Biondetti et al. [14] emphasized the symmetric homogeneous appearance of paraspinal plexiform neurofibromas. Lumbosacral plexus tumors were asymmetric in 16 of 27 of our patients. Lesions were more likely to be symmetrical in the sacral plexus (n=10) than in the lumbar (n=1). The patients studied by Tonsgard et al. [2] had a high frequency of involvement of the sacral plexus, usually a result of a plexiform neurofibroma of the sciatic nerve that continued into the sacral plexus. Most of our patients also had predominant sacral plexus involvement with extension into the sciatic nerve (n=17/22). According to Tonsgard et al. [2], rectal and bladder involvement usually occurs by invasion by a large lesion. We found that in most cases, there was diffuse and intrinsic involvement of the walls of the bladder (n=7/8) and the rectum (n=10/13).

Retroperitoneal plexiform neurofibromas can cause complications such as mass effect on the spinal cord.
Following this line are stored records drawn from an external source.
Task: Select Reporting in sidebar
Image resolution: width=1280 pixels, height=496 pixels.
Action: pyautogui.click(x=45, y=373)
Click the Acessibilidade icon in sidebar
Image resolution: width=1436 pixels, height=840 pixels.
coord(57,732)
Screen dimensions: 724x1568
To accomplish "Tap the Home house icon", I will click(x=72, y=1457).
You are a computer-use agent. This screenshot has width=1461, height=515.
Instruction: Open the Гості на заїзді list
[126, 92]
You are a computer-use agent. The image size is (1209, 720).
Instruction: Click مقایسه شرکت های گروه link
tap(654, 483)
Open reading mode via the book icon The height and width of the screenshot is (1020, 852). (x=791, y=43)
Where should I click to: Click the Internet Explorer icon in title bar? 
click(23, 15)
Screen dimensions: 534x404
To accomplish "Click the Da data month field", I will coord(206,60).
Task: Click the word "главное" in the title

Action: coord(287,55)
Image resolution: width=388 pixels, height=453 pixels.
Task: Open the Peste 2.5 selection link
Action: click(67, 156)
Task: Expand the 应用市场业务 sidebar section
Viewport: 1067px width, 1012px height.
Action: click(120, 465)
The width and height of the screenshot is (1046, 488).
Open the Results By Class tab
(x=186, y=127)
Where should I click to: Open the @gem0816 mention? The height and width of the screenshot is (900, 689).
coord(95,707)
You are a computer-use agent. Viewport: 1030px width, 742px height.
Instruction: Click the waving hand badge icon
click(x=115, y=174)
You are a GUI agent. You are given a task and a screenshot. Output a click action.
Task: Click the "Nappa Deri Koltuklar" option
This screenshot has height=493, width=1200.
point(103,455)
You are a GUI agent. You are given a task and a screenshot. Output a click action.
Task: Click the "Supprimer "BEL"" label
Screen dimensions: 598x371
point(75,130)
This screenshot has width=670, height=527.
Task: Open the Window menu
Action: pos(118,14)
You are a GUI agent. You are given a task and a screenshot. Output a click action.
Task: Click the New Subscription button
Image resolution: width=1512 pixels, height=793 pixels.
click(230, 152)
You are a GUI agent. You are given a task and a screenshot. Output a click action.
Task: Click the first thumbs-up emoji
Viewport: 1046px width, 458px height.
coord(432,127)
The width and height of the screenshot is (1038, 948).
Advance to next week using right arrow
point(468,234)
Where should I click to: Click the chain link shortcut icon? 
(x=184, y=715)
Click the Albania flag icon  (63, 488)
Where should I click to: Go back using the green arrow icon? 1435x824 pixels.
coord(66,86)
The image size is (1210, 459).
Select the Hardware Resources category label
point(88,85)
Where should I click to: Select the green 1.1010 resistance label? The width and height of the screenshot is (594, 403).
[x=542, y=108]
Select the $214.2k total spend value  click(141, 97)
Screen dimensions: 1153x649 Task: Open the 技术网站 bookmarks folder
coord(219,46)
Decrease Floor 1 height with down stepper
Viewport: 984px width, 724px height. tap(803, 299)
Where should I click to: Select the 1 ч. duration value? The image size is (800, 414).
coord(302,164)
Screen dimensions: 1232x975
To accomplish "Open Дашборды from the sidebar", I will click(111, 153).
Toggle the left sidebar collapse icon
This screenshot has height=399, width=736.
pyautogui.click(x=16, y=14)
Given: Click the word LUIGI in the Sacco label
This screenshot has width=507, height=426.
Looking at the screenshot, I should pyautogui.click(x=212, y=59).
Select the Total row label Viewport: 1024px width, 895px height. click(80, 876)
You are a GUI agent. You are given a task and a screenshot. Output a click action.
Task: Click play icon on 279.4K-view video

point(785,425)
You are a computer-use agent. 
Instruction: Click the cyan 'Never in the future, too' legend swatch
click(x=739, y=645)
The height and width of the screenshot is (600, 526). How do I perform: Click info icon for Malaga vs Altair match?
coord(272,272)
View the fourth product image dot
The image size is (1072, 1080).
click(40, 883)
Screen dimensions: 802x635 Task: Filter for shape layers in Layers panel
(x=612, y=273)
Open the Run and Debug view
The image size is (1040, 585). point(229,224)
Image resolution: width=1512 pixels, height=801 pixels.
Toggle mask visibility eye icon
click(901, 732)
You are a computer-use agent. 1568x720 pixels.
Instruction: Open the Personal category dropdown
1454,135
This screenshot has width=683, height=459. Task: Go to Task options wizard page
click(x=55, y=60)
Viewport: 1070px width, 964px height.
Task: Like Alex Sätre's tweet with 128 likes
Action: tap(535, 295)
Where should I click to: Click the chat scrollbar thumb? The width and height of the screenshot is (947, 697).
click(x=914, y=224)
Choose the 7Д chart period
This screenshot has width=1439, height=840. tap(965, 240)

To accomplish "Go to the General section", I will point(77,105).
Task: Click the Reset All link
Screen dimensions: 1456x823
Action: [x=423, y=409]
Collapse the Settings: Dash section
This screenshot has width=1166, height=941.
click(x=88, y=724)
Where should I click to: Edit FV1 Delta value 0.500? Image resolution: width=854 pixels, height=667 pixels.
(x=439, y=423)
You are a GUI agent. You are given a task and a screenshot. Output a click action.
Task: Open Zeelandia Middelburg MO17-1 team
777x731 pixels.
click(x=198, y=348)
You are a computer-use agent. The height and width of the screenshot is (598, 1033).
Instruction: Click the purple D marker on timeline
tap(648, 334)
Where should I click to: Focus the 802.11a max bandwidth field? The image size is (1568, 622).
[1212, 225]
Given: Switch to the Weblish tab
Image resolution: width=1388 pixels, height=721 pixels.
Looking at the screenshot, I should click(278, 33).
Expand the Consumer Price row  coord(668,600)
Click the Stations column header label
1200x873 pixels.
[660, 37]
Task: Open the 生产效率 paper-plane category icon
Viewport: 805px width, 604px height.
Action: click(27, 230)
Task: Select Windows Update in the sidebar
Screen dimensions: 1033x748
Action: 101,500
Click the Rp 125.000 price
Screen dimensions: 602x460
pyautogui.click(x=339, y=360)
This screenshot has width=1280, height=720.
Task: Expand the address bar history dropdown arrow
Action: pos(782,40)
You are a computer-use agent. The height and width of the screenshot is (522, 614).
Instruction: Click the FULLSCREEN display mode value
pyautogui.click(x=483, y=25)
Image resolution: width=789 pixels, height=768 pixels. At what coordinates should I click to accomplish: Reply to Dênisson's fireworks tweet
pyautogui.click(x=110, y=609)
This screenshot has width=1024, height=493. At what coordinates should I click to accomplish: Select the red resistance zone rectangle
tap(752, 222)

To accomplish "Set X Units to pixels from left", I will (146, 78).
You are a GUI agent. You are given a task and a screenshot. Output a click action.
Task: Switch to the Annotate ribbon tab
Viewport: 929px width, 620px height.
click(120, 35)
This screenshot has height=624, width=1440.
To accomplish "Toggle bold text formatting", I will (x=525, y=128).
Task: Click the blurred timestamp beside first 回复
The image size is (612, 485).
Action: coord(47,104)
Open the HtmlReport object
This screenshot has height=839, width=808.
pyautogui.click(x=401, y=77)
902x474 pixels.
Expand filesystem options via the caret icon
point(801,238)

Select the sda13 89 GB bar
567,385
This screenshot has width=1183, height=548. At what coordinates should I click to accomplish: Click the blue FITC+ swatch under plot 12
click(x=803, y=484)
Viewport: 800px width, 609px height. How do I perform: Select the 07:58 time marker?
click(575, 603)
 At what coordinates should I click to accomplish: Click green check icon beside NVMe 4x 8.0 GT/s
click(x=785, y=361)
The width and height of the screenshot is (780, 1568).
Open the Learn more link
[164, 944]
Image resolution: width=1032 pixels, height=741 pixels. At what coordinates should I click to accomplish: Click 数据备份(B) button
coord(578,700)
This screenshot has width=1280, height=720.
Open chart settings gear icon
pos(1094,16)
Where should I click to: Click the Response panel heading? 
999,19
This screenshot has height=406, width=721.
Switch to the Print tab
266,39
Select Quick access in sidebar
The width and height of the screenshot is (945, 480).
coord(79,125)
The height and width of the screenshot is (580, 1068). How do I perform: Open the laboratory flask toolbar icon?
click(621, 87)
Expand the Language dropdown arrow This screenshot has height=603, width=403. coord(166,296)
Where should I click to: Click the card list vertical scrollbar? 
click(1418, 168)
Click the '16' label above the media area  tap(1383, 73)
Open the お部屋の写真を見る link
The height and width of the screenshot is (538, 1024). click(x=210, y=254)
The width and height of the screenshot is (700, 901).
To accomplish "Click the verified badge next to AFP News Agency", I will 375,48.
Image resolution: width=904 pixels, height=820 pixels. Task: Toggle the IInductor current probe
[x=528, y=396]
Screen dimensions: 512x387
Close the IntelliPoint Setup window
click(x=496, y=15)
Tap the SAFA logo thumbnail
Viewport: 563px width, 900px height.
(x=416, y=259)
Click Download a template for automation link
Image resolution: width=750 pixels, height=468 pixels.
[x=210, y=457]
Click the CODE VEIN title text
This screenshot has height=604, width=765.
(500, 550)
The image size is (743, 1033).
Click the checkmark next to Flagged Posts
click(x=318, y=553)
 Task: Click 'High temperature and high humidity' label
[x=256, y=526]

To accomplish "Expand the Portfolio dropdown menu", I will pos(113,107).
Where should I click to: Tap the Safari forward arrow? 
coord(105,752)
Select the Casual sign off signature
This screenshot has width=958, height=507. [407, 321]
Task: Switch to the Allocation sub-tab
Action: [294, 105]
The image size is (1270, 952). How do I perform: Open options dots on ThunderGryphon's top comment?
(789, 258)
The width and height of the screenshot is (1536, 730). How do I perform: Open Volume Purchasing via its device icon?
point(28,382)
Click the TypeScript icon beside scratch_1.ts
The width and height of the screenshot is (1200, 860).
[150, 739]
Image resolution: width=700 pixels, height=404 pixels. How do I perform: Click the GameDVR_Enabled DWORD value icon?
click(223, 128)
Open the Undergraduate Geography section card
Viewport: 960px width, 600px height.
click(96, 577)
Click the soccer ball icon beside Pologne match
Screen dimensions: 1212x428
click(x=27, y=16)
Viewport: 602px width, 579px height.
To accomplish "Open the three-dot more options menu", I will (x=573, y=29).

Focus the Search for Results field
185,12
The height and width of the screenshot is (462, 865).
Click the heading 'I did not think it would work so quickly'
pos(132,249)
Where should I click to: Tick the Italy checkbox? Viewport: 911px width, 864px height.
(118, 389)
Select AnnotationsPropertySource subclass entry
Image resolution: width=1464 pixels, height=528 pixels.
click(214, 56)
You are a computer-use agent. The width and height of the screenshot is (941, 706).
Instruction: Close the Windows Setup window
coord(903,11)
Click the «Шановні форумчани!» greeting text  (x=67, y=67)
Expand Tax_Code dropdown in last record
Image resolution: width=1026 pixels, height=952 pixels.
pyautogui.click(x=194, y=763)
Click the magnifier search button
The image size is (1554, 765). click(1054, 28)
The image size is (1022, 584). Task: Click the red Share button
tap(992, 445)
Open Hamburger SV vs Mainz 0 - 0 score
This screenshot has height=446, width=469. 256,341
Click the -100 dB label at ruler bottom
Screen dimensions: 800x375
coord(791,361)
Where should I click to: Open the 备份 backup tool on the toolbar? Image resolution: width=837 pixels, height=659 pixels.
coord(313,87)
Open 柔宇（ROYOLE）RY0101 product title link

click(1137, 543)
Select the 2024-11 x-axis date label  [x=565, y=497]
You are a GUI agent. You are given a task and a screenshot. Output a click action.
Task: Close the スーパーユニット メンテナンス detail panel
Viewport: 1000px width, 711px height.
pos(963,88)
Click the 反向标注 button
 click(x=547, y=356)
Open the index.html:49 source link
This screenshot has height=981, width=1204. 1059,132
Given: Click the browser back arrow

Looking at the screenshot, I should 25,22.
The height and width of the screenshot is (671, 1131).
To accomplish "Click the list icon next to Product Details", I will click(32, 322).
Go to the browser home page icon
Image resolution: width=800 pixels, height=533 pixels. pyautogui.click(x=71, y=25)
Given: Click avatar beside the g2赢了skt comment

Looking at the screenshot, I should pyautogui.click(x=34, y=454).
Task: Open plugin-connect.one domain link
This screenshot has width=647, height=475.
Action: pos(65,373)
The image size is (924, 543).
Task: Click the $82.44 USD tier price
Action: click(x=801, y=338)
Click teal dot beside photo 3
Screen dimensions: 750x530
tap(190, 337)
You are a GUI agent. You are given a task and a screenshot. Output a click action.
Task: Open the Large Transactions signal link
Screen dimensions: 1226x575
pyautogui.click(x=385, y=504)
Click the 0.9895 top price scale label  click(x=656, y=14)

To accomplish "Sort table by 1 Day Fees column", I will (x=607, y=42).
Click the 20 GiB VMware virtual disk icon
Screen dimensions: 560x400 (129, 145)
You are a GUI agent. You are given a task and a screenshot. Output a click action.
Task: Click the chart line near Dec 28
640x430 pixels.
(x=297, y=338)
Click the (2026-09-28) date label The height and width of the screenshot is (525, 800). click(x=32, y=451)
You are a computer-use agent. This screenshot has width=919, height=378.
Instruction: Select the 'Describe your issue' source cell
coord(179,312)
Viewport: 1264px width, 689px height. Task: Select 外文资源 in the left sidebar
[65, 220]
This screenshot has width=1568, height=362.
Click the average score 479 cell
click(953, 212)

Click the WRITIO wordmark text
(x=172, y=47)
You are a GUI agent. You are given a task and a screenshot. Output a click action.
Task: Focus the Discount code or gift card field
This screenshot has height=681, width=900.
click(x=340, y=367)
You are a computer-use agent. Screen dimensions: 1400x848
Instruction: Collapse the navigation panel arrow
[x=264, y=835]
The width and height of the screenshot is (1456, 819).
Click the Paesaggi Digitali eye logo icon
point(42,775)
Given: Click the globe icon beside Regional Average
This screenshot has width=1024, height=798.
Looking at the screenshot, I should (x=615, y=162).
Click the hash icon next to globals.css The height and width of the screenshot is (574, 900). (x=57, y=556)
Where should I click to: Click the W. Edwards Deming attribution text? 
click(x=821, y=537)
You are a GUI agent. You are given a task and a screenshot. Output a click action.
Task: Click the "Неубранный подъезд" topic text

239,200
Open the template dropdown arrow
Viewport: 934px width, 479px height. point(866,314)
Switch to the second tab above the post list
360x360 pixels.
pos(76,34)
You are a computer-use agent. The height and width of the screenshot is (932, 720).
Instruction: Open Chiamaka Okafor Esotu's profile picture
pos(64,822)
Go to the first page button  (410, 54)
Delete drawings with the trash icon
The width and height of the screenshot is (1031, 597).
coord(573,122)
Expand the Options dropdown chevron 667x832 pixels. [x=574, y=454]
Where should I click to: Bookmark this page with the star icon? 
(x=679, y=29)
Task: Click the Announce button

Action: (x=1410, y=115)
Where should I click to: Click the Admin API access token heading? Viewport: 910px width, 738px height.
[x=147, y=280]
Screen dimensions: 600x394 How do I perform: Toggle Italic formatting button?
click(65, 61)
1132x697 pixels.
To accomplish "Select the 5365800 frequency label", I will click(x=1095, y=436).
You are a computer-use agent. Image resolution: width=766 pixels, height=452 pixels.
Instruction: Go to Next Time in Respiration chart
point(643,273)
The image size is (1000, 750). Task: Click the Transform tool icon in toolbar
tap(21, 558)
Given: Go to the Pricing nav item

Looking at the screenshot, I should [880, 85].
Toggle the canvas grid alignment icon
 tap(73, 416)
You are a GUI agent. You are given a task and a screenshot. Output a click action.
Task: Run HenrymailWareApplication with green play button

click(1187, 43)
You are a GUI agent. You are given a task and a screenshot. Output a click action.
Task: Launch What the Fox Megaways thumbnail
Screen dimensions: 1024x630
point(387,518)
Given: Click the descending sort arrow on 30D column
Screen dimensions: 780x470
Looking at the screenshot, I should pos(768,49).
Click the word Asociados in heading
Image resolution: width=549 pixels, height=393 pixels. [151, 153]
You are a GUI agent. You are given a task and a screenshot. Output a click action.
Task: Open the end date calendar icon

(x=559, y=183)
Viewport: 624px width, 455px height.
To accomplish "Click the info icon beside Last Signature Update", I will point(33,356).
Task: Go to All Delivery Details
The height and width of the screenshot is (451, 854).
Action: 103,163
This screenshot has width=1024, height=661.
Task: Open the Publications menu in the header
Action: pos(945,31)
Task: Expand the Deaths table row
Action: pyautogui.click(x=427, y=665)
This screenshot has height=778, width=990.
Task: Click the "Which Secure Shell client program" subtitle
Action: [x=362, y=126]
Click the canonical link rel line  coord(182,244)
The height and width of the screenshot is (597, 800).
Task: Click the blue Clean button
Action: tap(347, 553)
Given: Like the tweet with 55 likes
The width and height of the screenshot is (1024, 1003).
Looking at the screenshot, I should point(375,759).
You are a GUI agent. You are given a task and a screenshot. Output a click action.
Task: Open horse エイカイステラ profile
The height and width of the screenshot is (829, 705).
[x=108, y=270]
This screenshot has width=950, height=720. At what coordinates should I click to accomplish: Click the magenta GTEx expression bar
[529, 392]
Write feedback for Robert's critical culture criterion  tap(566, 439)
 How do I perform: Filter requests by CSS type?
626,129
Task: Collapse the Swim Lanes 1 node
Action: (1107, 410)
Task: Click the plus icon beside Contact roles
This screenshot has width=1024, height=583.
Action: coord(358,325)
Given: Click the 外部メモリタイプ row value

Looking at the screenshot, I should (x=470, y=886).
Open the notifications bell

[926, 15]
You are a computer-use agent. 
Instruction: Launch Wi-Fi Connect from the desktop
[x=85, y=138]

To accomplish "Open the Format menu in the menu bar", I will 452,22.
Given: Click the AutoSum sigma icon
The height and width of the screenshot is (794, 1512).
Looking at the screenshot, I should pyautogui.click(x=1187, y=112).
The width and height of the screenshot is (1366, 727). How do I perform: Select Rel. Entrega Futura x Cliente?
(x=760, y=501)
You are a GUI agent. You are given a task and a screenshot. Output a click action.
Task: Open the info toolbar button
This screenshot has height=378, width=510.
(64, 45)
We did not find any cases of sarcomatous degeneration. The small and large bowel can be affected by infiltration from retroperitoneal lesions, and these patients might present clinically with signs of bowel obstruction, but again, this was not seen. Ureteric obstruction and hydroureteronephrosis caused by retroperitoneal neurofibromas is a rare but important complication.

Huson et al. [8] studied the incidence of plexiform neurofibromas and found that 26.7% of individuals with NF1 had plexiform neurofibromas on physical examination. Tonsgard et al. [2] analyzed 126 individuals with NF1 using CT imaging and found an incidence of 20% in the thorax and 44% in the abdomen and pelvis.

Patients with plexiform neurofibromas can be asymptomatic when the lesions involve the viscera or the retroperitoneum. The clinical challenge and significance lies in the diagnosis and serial evaluation for above-mentioned complications. Surgical resection is seldom performed because the tumor cannot be isolated from the nervous plexi. Surgery is performed primarily when there is a suspicion of malignant degeneration or when the lesion is disfiguring or incapacitating.

None of our patients had imaging evidence of malignant degeneration. MR imaging findings suggestive of degeneration include hemorrhage and necrosis [15] and loss of the target sign [16]. Clearly, patients presenting with masses of evidence of obstruction should be imaged. However, abdominal wall involvement, a common finding in NF1, is often an isolated abnormality and does not require further imaging. The timing of the follow-up imaging will be clarified when the data from the natural history of the disease become apparent. MR imaging is more valuable than CT studies because it delineates the imaging morphology and extent of these lesions better.

Treatment of plexiform neurofibromas in general remains a surgical challenge. Surgery is usually performed for cosmetic reasons and in lesions with rapid growth. When disfiguring lesions are operated on, patients remain recurrence-free for an average of 6.8 years [15]. Medical treatment using anti-angiogenic drugs and farnesyl transferase inhibitors is being evaluated [11]. The unpredictable natural history of these lesions causes challenges in treatment response evaluation.

This was a retrospective study, and although the cohort is relatively large, there is variability in the data. Despite a standardized protocol, there were substantial differences in coverage of the area.

In summary, abdominal and pelvic plexiform neurofibromas are significant because they often have serious clinical implications. Our study shows that abdominopelvic involvement in NF1 1 primarily affects the abdominopelvic wall and the lumbosacral plexus and less frequently the retroperitoneum and pelvis. MR provides good contrast definition between neurofibromas and the surrounding soft tissues and thus allows characterization of the extent of these lesions.